Enantiospecific binding of Rotigotine and its antipode to serum albumins: Investigation of binding constants and binding sites by partial‐filling ACE

Enantiospecific binding of antiparkinsonian medication Rotigotine ( S ‐enantiomer) and its antipode to HSA or BSA was demonstrated employing partial‐filling ACE (PF‐ACE) under near‐physiological conditions (50 mM phosphate, pH 7.4, 37°C). The enantioseparation of the enantiomers was achieved by PF‐ACE. Subsequently, the binding characteristics of the enantiomers to the serum albumins were investigated.
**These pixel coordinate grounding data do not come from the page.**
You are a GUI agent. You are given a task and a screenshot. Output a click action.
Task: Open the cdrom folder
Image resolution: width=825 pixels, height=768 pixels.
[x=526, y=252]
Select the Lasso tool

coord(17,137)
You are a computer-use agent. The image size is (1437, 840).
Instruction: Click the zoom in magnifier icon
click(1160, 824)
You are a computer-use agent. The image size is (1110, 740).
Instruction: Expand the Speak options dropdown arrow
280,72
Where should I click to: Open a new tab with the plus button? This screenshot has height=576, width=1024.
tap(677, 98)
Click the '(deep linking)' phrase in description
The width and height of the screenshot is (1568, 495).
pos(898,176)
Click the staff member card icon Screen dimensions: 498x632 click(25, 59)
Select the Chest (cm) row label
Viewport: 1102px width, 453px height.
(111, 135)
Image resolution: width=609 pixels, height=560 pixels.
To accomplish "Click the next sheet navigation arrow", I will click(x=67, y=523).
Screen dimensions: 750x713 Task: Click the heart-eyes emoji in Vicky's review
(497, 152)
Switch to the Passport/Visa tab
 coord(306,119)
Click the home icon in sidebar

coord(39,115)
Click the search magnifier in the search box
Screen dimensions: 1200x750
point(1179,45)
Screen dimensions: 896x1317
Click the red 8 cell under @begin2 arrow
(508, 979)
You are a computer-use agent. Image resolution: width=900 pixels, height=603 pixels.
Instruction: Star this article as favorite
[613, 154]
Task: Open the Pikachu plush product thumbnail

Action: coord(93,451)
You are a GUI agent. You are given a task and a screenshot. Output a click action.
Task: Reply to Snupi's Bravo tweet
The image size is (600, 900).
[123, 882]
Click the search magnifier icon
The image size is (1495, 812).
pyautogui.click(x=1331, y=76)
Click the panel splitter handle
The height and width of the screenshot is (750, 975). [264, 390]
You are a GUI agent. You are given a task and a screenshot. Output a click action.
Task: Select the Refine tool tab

Based on the PF‐ACE data, the following binding constants were obtained: K b,HSA,S =8884±255 M −1 , K b,HSA,R =17648±587 M −1 , K b,BSA,S =7348±237 M −1 , K b,BSA,R =9353±352 M −1 . It revealed that Rotigotine had weaker affinity for the two serum albumins, and both enantiomers showed stronger affinity for HSA than BSA. The presence of either site marker (warfarin or ketoprofen) had adverse effect on the enantioseparation due to the competitive binding, or even eliminated the enantioselective binding of the enantiomers to the albumin when the molar ratio of the site marker to the albumin was at certain level. Although there might be a synergistic binding between the drug and the albumin, it was suggested that site II and I were the preferential binding site of the drug on HSA and BSA, respectively.